- Exercise instructions
Copy every one of the lines below word for word, with no changes.

- Input material
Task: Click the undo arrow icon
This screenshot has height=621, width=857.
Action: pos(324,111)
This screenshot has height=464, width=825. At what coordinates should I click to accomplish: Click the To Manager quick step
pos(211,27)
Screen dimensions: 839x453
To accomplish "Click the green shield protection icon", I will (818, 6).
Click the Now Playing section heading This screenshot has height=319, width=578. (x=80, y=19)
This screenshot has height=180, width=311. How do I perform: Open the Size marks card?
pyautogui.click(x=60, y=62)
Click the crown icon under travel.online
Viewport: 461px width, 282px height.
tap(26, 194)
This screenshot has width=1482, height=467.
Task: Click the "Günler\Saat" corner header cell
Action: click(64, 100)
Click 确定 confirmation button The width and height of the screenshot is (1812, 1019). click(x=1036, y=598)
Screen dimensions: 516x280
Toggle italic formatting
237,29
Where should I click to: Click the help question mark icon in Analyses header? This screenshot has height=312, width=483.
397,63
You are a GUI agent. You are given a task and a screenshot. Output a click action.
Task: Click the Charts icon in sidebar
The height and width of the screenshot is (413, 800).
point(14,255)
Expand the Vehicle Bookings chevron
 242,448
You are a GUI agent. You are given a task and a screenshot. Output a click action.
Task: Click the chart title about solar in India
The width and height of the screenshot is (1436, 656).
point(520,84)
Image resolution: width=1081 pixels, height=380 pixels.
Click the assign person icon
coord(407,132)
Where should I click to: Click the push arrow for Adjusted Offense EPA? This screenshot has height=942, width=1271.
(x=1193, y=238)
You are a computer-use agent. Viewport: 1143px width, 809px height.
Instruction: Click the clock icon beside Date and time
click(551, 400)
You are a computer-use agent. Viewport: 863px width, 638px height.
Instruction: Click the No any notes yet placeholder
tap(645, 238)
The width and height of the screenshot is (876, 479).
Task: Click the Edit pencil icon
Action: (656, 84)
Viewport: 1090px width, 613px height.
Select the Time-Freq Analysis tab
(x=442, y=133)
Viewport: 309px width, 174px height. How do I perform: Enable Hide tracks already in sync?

- Answer to this task
Task: Click the undo arrow icon
This screenshot has height=621, width=857.
Action: pos(324,111)
This screenshot has height=464, width=825. At what coordinates should I click to accomplish: Click the To Manager quick step
pos(211,27)
Screen dimensions: 839x453
To accomplish "Click the green shield protection icon", I will (818, 6).
Click the Now Playing section heading This screenshot has height=319, width=578. (x=80, y=19)
This screenshot has height=180, width=311. How do I perform: Open the Size marks card?
pyautogui.click(x=60, y=62)
Click the crown icon under travel.online
Viewport: 461px width, 282px height.
tap(26, 194)
This screenshot has width=1482, height=467.
Task: Click the "Günler\Saat" corner header cell
Action: click(64, 100)
Click 确定 confirmation button The width and height of the screenshot is (1812, 1019). click(x=1036, y=598)
Screen dimensions: 516x280
Toggle italic formatting
237,29
Where should I click to: Click the help question mark icon in Analyses header? This screenshot has height=312, width=483.
397,63
You are a GUI agent. You are given a task and a screenshot. Output a click action.
Task: Click the Charts icon in sidebar
The height and width of the screenshot is (413, 800).
point(14,255)
Expand the Vehicle Bookings chevron
 242,448
You are a GUI agent. You are given a task and a screenshot. Output a click action.
Task: Click the chart title about solar in India
The width and height of the screenshot is (1436, 656).
point(520,84)
Image resolution: width=1081 pixels, height=380 pixels.
Click the assign person icon
coord(407,132)
Where should I click to: Click the push arrow for Adjusted Offense EPA? This screenshot has height=942, width=1271.
(x=1193, y=238)
You are a computer-use agent. Viewport: 1143px width, 809px height.
Instruction: Click the clock icon beside Date and time
click(551, 400)
You are a computer-use agent. Viewport: 863px width, 638px height.
Instruction: Click the No any notes yet placeholder
tap(645, 238)
The width and height of the screenshot is (876, 479).
Task: Click the Edit pencil icon
Action: (656, 84)
Viewport: 1090px width, 613px height.
Select the Time-Freq Analysis tab
(x=442, y=133)
Viewport: 309px width, 174px height. How do I perform: Enable Hide tracks already in sync?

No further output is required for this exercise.